Fajita Pot Roast Recipe: A South-Of-The-Border Twist on a Classic
Introduction
In the realm of comfort food, few dishes evoke the same level of nostalgia as a hearty pot roast. This classic recipe has been a staple for generations, and for good reason – it’s a cinch to prepare, packed with flavor, and perfect for a chilly evening. In this article, we’ll share a South-Of-The-Border twist on the traditional pot roast, featuring a zesty blend of taco sauce and fajita seasoning mix, along with a medley of sautéed onions and peppers.
Quick Facts
Before we dive into the recipe, here are some key facts to keep in mind:
- Ready In: 3 hours 15 minutes
- Ingredients: 9 oz dry fajita seasoning mix, 3.5 lbs beef, bottom round or 3.5 lbs rump roast, 1.5 pounds red peppers, 1.5 pounds green peppers, 4 onions, 16 oz mild taco sauce, 1/2 cup water, 2 tablespoons all-purpose flour, fresh cilantro (optional), flour tortillas (optional)
- Serves: 8
Ingredients
For this recipe, you’ll need the following ingredients:
- 1.5 oz dry fajita seasoning mix
- 3.5 lbs beef, bottom round or 3.5 lbs rump roast
- 1.5 pounds red peppers, cut into 1.5-inch wide slices
- 1.5 pounds green peppers, cut into 1.5-inch wide slices
- 4 onions, cut into 6 wedges
- 16 oz mild taco sauce
- 1/2 cup water
- 2 tablespoons all-purpose flour
- Fresh cilantro (optional)
- Flour tortillas (optional)
Directions
To prepare this recipe, follow these steps:
- Preheat oven to 350°F: Preheat your oven to 350°F (175°C) to ensure a perfectly cooked pot roast.
- Rub seasoning mix over meat: Rub 1 tablespoon of fajita seasoning mix over all sides of the meat, making sure to coat evenly.
- Place peppers and onions around meat: Place the red peppers and green peppers around the meat, creating a colorful and flavorful medley.
- Whisk together sauce and water: Whisk together 16 oz mild taco sauce, 1/2 cup water, and 2 tablespoons all-purpose flour to create a smooth and thick sauce.

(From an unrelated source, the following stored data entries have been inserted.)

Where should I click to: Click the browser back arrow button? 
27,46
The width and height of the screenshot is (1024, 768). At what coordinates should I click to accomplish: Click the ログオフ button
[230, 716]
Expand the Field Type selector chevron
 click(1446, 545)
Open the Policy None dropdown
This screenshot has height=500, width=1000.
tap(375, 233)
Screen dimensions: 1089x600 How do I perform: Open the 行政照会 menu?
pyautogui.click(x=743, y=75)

- Pour sauce over meat and vegetables: Pour the sauce over the meat and vegetables, making sure everything is coated evenly.

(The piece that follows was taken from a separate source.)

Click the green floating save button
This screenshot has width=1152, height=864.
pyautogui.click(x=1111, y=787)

- Cover and roast: Cover the pot with foil and roast in the preheated oven for 3 hours.
- Transfer to serving platter: Transfer the pot roast to a serving platter and let it rest for 10-15 minutes before serving.
- Cook pan juices: Bring the pan juices to a boil over two burners set on medium-high heat, whisking constantly until thickened (3-5 minutes).

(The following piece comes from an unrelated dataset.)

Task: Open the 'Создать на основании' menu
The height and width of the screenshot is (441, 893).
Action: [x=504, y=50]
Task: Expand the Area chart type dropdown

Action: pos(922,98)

- Serve with beef and vegetables: Serve the pan juices with the beef and vegetables, garnished with fresh cilantro if desired.
Nutrition Facts
Here’s a breakdown of the nutrition facts for this recipe:
- Calories: 1382.4
- Calories from Fat: 1269
- Total Fat: 216%
- Saturated Fat: 292%
- Cholesterol: 196.6 mg
- Sodium: 56.2 mg
- Total Carbohydrates: 9.5 g
- Dietary Fiber: 1.9 g
- Sugars: 4.3 g
- Protein: 17.6 g
Tips & Tricks
- To add an extra layer of flavor, sprinkle some chopped fresh cilantro over the beef before serving.
- If you prefer a thicker sauce, reduce the amount of water or add a little cornstarch to thicken.
- For a spicy kick, add some diced jalapeños or serrano peppers to the sauce.
- To make this recipe more substantial, serve with some crusty flour tortillas or over rice and beans.
Conclusion
This South-Of-The-Border twist on the classic pot roast is a game-changer for anyone looking to elevate their comfort food game. With its zesty blend of taco sauce and fajita seasoning mix, this recipe is sure to become a new favorite. So go ahead, give it a try, and enjoy the ooohs and ahhhs from your family and friends!